_Instructions:_
**a.** Answer these about the storage classes tutorial:
(i) Which header file does the code include?
(ii) What number does the introduction section carry?
(iii) Which two int variables are declared inside main()?
**b.** Reproduce the part of the storage classes tutorial starting at "20.1  An Introduction" and ending at "normal variables etc.".

_Passage shown:_
- - - - - - -

C AND C++ STORAGE CLASSES

const, volatile, local and global

 

 

 

 

 

My Training Period:  xx hours

 

The source code for this tutorial is available in C/C++ Storage class source codes.

 

The C++ storage classes programming abilities:

 

 

20.1  An Introduction

#include   <iostream>

// here, iostream, we have class declaration

// and implementation parts.  We may have member

// variables, member functions, array, pointers,

// struct, enum, typedef, normal variables etc.

#define ...

// other variables assigned to constant/symbolic constant

 

class MyClass

{ ... };

// class variables...

 

union

{...};

 

struct  struct1

{...};

// another variable...

 

enum enum1 {...};

// another variable...

 

inline int function1( )

{...}

// another variables here...

 

void function1();

{...}

// another variables here...

 

typedef R S;

// another variables here...

 

// other user defined data types...

 

int r, s, t;

 

main()

{

   struct X;

   enum Y;

   typedef P Q;

   union Z;

   class_type object1, object2;

   // class type variable or objects...

   ...

 

   int x, y;

   // other variables...

- - - - - - -

_Rows:_

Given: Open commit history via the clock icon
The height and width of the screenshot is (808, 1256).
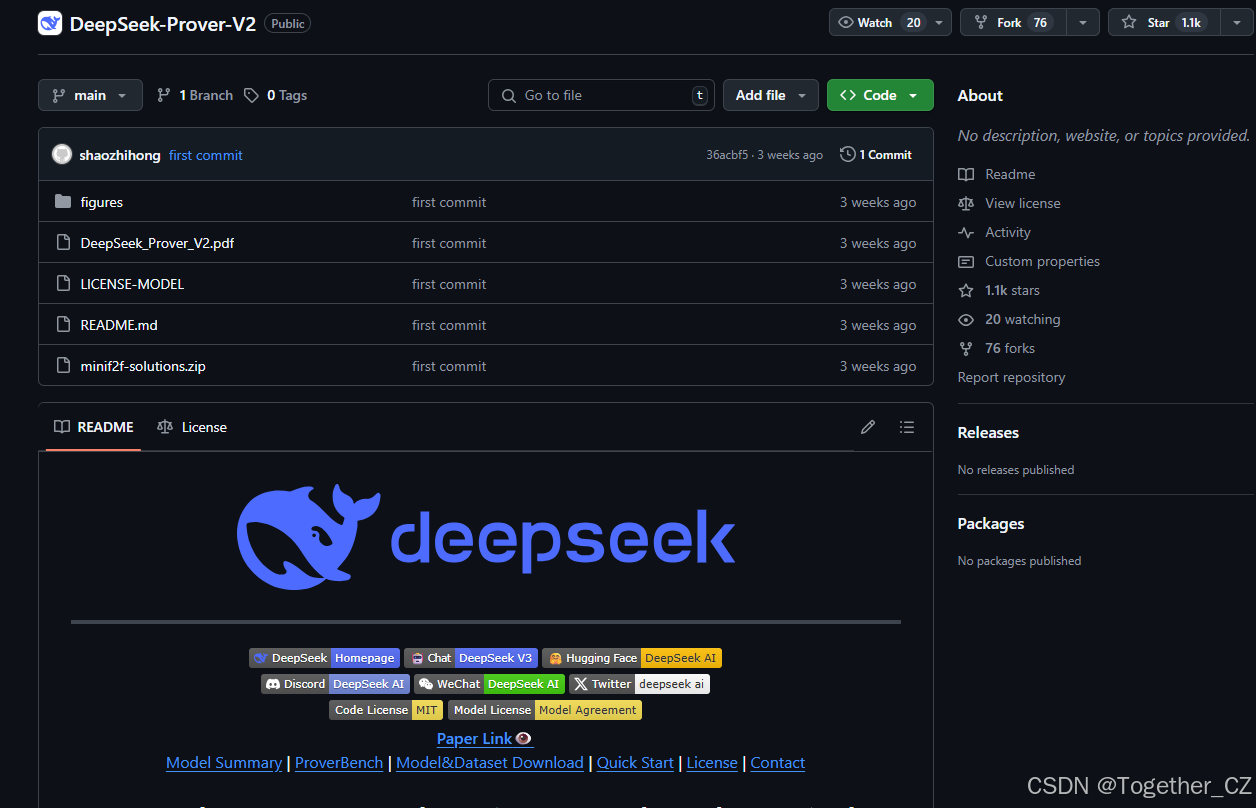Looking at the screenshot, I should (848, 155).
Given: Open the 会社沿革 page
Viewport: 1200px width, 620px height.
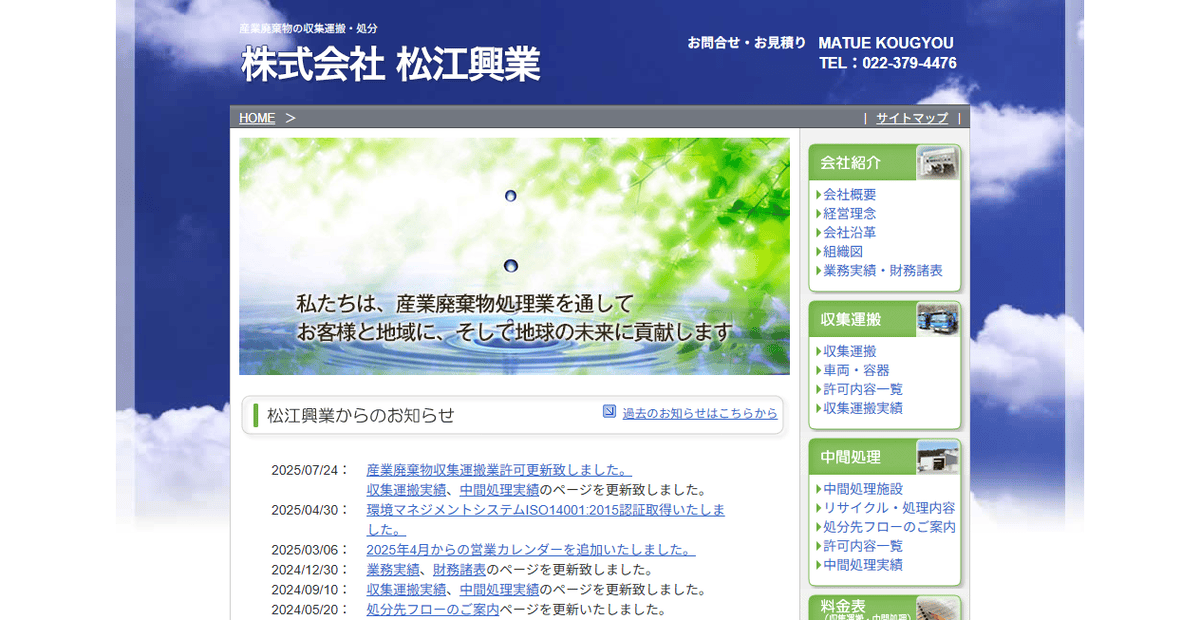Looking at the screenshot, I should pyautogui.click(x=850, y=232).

- - - - - - -

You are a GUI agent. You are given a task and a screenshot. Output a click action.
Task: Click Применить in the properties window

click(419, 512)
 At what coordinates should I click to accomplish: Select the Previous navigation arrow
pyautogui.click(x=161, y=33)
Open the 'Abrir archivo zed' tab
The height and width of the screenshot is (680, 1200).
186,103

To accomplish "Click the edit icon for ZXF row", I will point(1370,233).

- - - - - - -

_Responses to the exercise:_
**a.**
(i) iostream
(ii) 20.1
(iii) x and y

**b.**
20.1  An Introduction

#include   <iostream>

// here, iostream, we have class declaration

// and implementation parts.  We may have member

// variables, member functions, array, pointers,

// struct, enum, typedef, normal variables etc.